What you need to do ::
Below are records; please set down exactly the lines from the first through the one containing "Click the Response column header".

Supplied data ::
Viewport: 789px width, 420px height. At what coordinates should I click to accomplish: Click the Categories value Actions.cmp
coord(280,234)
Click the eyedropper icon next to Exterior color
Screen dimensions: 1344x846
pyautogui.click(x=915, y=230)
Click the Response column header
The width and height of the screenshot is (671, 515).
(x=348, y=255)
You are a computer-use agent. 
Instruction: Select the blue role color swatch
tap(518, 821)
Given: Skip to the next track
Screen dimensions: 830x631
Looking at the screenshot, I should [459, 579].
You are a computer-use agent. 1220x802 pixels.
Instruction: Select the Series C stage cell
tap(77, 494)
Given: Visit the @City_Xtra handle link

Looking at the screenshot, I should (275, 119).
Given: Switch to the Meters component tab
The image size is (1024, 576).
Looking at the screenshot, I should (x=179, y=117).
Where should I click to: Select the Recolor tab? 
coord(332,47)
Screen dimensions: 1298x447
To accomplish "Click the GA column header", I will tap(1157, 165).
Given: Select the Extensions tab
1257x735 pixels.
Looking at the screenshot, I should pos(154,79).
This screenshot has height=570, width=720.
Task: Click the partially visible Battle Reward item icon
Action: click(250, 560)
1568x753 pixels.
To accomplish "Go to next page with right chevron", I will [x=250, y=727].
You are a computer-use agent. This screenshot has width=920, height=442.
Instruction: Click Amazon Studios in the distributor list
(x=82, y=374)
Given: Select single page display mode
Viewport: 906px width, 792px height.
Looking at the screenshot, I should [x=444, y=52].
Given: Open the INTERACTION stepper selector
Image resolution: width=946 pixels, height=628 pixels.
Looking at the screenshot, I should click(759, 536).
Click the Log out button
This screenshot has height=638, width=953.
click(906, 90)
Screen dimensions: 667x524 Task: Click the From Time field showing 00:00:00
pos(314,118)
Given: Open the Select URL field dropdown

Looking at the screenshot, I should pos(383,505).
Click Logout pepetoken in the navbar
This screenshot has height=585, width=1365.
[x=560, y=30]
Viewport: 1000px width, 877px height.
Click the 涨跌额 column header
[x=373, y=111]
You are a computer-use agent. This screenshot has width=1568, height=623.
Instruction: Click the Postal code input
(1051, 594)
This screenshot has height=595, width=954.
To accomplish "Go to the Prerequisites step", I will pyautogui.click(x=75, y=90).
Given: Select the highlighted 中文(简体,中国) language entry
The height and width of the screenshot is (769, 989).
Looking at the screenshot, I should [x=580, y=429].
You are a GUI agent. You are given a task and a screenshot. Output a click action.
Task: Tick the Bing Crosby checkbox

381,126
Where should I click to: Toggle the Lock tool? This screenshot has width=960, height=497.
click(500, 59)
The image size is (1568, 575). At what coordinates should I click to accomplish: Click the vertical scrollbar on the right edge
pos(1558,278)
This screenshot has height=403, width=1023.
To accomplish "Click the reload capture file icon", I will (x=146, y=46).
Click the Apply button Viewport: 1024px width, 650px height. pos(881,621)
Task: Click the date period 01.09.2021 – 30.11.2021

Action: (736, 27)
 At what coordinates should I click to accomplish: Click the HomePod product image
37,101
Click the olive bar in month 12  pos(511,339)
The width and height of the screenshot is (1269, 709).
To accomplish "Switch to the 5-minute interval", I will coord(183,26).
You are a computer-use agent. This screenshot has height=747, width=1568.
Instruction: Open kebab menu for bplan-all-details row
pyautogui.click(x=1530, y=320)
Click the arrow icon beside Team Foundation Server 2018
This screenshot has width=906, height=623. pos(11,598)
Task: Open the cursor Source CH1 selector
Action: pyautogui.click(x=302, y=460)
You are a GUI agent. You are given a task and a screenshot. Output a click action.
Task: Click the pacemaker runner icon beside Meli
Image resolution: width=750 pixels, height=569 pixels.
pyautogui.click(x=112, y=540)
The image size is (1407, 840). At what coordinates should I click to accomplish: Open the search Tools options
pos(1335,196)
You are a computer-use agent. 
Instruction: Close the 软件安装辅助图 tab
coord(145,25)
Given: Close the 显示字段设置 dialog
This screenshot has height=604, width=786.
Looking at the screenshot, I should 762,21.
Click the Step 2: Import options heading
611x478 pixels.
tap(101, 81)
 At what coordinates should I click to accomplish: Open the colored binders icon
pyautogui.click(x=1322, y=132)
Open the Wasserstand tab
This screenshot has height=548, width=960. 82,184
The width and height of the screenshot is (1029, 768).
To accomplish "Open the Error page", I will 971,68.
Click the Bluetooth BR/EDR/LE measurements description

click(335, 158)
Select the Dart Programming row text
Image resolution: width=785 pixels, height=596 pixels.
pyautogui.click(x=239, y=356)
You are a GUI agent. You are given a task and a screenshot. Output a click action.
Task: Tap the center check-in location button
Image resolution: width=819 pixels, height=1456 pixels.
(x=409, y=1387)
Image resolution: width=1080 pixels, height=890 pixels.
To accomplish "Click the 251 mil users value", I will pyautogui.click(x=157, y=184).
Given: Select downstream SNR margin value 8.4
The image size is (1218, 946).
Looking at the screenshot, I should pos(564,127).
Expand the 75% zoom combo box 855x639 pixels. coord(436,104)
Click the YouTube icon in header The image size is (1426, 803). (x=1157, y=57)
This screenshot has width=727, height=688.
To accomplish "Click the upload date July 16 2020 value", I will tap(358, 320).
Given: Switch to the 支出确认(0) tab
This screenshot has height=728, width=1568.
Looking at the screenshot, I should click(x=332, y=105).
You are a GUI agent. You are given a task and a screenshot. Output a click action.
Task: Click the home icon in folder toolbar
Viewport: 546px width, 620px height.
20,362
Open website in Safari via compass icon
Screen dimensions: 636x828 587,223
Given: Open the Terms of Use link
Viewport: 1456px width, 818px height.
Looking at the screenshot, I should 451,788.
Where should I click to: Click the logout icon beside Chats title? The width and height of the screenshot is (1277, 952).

Answer to this task ::
Viewport: 789px width, 420px height. At what coordinates should I click to accomplish: Click the Categories value Actions.cmp
coord(280,234)
Click the eyedropper icon next to Exterior color
Screen dimensions: 1344x846
pyautogui.click(x=915, y=230)
Click the Response column header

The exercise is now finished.